--- EXERCISE MATERIAL ---

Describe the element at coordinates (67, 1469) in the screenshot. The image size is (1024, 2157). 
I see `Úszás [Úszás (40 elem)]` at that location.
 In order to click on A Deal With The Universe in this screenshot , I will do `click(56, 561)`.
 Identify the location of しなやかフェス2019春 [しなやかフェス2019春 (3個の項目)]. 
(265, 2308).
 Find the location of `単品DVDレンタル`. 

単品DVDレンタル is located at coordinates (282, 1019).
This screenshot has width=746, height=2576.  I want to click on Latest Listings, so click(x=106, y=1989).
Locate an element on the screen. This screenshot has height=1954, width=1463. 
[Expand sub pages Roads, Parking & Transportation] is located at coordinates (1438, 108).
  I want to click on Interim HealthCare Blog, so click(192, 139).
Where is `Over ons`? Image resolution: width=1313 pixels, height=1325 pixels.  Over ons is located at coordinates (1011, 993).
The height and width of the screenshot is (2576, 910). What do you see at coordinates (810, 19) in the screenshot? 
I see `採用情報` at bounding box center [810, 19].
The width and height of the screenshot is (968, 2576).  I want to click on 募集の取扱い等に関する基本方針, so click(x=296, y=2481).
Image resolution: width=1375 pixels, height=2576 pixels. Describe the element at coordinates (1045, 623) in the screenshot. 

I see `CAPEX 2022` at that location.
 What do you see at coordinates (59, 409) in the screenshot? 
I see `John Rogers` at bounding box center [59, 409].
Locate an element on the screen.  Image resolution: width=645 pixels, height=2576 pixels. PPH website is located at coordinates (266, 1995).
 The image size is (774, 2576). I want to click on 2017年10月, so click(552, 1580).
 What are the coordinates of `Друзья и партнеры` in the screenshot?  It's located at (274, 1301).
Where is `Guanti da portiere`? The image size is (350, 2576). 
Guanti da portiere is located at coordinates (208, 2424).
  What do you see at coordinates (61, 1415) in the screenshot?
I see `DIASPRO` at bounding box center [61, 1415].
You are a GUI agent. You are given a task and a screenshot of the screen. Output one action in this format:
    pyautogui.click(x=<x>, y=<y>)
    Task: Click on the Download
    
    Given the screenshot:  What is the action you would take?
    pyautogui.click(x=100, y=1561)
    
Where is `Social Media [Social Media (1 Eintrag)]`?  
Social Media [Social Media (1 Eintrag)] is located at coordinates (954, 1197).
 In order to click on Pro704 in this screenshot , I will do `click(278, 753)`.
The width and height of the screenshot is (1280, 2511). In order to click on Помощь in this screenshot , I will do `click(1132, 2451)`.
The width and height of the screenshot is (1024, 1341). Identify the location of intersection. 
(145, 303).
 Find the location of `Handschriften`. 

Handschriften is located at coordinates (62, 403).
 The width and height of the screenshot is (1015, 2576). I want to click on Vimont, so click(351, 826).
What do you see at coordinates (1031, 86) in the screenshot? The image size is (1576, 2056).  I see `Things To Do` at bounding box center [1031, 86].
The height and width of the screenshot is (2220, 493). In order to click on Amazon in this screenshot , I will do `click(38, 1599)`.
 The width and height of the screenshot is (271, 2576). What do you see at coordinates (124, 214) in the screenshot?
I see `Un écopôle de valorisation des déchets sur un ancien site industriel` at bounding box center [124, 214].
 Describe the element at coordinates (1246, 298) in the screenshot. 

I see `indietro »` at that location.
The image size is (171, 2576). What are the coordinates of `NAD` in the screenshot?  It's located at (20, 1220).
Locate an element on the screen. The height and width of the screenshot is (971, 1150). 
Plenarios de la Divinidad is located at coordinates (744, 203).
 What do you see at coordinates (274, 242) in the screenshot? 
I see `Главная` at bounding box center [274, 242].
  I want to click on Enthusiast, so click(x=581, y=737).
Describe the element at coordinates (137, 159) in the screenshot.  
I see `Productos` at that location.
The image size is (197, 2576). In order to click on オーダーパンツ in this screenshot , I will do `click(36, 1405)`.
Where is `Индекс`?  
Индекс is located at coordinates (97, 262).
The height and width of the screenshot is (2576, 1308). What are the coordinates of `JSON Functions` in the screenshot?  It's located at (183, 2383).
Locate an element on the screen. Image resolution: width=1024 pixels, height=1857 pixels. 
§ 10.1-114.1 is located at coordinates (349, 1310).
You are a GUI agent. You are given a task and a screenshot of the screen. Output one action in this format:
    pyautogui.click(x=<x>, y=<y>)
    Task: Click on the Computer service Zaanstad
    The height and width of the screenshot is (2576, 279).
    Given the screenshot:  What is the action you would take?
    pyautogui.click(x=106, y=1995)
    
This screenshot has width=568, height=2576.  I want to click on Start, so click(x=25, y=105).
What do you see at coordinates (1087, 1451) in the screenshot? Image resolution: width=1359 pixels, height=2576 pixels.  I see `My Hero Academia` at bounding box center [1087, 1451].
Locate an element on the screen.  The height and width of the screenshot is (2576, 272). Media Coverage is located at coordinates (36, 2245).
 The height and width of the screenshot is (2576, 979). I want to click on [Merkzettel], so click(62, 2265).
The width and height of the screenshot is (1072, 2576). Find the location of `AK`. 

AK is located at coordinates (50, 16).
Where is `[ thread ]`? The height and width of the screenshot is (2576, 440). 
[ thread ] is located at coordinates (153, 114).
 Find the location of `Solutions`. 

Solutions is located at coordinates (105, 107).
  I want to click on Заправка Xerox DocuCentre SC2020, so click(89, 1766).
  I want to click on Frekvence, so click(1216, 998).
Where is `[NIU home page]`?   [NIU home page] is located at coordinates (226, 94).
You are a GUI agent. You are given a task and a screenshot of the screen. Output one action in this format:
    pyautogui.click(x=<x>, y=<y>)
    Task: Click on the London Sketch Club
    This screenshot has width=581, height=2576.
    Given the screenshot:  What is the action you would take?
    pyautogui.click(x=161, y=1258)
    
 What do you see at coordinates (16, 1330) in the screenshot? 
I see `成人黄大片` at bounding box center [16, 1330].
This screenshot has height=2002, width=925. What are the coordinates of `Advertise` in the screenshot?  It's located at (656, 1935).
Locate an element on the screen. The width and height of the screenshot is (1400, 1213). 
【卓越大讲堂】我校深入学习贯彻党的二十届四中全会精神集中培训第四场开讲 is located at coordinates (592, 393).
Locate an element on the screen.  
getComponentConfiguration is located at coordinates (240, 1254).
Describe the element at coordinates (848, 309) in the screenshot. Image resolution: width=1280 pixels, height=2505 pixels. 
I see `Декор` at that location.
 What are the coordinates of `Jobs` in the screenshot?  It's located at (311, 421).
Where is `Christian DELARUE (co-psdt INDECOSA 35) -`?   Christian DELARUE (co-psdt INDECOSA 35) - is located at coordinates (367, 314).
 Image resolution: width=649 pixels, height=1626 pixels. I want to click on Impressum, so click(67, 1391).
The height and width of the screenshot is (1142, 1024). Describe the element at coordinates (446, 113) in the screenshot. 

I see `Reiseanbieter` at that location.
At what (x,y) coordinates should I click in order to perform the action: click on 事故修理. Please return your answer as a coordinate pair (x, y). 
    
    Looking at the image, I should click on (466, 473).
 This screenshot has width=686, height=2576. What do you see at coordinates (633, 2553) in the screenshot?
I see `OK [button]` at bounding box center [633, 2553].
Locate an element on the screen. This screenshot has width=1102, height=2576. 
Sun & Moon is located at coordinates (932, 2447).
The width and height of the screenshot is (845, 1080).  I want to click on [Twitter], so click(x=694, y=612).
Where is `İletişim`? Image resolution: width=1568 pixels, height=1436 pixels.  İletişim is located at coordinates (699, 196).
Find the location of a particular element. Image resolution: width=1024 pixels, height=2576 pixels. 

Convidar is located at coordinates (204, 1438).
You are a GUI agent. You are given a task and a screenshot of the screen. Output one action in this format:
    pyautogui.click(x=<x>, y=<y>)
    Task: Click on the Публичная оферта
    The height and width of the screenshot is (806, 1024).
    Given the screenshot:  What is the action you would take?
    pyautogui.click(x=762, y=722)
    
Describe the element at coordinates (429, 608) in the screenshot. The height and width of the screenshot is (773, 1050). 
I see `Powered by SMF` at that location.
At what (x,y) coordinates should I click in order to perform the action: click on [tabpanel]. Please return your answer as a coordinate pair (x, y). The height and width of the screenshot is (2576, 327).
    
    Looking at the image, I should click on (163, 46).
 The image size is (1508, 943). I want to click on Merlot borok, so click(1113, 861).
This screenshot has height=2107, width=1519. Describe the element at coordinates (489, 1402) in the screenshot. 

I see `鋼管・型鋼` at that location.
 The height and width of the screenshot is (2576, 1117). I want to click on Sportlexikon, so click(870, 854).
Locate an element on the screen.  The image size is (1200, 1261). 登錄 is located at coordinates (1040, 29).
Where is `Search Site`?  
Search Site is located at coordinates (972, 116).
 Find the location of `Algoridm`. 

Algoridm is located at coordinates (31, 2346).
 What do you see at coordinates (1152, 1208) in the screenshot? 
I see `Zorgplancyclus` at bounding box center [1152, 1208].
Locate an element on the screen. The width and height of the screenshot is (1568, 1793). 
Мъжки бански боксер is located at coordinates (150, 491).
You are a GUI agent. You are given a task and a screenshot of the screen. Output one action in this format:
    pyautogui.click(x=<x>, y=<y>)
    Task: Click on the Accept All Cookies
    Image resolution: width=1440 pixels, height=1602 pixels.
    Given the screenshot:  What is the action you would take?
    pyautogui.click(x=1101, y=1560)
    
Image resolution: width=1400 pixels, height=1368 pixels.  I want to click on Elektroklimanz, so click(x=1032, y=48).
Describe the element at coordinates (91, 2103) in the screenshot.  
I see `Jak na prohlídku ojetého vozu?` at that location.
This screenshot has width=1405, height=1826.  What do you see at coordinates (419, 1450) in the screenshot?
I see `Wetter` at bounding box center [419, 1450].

---

| WORK TO BE COMPLETED |
Print the stretch of records above from the line containing "Describe the element at coordinates (137, 159)" through the line containing "coordinates (349, 1310).", exactly as they appear.

| EXPECTED OUTPUT |
Describe the element at coordinates (137, 159) in the screenshot.  
I see `Productos` at that location.
The image size is (197, 2576). In order to click on オーダーパンツ in this screenshot , I will do `click(36, 1405)`.
Where is `Индекс`?  
Индекс is located at coordinates (97, 262).
The height and width of the screenshot is (2576, 1308). What are the coordinates of `JSON Functions` in the screenshot?  It's located at (183, 2383).
Locate an element on the screen. Image resolution: width=1024 pixels, height=1857 pixels. 
§ 10.1-114.1 is located at coordinates (349, 1310).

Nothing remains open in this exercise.